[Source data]
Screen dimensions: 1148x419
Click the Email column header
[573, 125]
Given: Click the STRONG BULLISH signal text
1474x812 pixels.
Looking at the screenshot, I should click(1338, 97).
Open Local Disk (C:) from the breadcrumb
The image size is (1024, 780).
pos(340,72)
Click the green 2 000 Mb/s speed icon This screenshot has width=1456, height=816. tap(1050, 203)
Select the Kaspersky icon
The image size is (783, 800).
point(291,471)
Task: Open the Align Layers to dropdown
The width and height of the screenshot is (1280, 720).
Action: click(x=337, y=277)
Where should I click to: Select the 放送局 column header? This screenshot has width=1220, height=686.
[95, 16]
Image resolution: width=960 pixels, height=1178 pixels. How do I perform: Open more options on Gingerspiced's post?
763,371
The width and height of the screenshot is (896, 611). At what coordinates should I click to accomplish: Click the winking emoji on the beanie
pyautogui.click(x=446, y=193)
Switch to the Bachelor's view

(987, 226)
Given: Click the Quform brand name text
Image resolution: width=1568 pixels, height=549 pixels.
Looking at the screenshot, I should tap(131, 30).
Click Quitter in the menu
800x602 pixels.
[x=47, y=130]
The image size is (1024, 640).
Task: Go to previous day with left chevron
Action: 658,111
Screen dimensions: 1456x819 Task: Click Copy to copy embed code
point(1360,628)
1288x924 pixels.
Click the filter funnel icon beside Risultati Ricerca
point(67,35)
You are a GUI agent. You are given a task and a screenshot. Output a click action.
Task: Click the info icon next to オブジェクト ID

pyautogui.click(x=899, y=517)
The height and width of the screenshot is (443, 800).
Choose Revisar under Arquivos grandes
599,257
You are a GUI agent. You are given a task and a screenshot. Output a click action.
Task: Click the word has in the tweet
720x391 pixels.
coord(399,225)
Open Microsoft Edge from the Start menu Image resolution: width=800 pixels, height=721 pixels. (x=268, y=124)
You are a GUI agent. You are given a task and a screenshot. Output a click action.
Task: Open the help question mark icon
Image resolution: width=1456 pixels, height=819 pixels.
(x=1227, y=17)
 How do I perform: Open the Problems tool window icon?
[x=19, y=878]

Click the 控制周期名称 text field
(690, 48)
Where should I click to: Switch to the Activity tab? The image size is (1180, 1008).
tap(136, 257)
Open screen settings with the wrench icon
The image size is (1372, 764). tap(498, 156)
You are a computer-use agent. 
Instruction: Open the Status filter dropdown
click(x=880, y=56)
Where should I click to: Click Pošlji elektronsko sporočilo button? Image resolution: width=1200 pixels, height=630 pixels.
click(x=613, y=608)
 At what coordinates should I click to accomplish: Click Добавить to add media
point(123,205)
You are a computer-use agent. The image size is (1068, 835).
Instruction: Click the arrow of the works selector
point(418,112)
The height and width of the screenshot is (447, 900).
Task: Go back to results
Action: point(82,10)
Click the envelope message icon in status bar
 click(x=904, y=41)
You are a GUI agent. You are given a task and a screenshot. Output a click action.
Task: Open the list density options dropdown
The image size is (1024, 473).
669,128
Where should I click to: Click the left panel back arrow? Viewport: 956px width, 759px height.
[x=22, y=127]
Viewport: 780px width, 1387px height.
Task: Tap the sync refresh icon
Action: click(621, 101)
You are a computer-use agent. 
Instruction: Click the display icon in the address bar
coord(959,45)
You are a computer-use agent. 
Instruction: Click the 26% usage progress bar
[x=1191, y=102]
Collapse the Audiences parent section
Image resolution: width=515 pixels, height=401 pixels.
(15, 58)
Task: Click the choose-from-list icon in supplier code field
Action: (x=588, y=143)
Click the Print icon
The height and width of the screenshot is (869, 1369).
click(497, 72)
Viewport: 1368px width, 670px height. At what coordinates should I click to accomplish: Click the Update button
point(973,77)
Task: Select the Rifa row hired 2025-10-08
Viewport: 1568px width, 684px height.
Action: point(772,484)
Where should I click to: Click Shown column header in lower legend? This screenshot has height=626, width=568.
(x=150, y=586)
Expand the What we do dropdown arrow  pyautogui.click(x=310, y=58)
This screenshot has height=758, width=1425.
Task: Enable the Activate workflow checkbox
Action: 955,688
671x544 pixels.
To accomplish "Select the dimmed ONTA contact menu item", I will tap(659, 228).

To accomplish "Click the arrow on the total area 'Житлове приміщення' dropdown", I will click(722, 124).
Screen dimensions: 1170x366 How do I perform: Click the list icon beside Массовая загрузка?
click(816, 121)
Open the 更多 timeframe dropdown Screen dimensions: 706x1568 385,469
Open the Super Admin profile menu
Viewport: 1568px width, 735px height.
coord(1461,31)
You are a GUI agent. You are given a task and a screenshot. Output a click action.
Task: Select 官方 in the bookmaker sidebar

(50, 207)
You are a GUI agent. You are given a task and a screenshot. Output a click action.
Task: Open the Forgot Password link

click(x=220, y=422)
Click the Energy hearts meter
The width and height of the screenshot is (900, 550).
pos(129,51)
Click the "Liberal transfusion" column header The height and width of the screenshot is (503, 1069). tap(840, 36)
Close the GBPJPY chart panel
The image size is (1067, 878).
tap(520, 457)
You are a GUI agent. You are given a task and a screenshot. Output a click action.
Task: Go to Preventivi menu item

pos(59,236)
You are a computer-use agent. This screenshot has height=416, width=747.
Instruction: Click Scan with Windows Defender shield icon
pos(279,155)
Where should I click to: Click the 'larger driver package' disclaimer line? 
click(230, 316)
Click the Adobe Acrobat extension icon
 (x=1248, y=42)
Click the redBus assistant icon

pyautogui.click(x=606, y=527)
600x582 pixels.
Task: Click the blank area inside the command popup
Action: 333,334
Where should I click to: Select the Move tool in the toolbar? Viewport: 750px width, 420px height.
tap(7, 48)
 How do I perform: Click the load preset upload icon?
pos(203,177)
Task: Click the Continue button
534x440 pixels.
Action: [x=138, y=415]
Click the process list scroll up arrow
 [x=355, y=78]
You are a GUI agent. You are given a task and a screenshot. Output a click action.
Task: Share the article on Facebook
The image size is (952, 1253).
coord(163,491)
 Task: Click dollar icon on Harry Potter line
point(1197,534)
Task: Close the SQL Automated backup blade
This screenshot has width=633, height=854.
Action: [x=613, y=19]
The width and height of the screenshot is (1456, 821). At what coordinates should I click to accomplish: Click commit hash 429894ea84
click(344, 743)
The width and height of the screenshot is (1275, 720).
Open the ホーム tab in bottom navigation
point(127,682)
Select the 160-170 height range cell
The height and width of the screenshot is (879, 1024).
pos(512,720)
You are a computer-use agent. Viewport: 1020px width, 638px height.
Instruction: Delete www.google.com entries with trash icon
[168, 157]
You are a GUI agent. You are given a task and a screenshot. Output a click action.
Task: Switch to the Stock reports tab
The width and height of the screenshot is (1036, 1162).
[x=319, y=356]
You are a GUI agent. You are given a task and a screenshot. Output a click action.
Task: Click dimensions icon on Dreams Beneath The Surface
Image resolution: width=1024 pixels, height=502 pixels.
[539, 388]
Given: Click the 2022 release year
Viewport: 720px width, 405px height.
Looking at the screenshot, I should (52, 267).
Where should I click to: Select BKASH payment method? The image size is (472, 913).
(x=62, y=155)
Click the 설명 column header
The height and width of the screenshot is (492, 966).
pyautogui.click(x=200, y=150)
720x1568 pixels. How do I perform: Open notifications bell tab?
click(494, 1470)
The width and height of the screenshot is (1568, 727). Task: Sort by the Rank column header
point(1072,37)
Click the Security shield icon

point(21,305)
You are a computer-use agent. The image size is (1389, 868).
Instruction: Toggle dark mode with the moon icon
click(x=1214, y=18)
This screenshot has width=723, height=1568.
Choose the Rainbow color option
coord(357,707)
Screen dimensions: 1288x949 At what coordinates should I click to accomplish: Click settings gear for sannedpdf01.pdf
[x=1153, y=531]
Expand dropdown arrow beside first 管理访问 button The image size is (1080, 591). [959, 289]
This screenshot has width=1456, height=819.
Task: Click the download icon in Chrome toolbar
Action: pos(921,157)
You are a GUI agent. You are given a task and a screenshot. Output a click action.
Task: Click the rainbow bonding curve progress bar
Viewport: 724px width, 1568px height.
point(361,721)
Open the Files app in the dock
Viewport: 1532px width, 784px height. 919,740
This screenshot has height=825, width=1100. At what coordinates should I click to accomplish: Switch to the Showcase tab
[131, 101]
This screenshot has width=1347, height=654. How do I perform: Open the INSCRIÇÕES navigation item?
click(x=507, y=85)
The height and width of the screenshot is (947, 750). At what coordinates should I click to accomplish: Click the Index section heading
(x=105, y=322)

:: What needs to be done ::
Rewrite the listing lines between the one holding "Viewport: 1368px width, 670px" and the one holding "(x=150, y=586)", inclusive, as a Markdown table with the columns Row and Line. Leave out any blank lines.

:: Response to this task ::
| Row | Line |
|---|---|
| 1 | Viewport: 1368px width, 670px height. At what coordinates should I click to accomplish: Click the Update button |
| 2 | point(973,77) |
| 3 | Task: Select the Rifa row hired 2025-10-08 |
| 4 | Viewport: 1568px width, 684px height. |
| 5 | Action: point(772,484) |
| 6 | Where should I click to: Click Shown column header in lower legend? This screenshot has height=626, width=568. |
| 7 | (x=150, y=586) |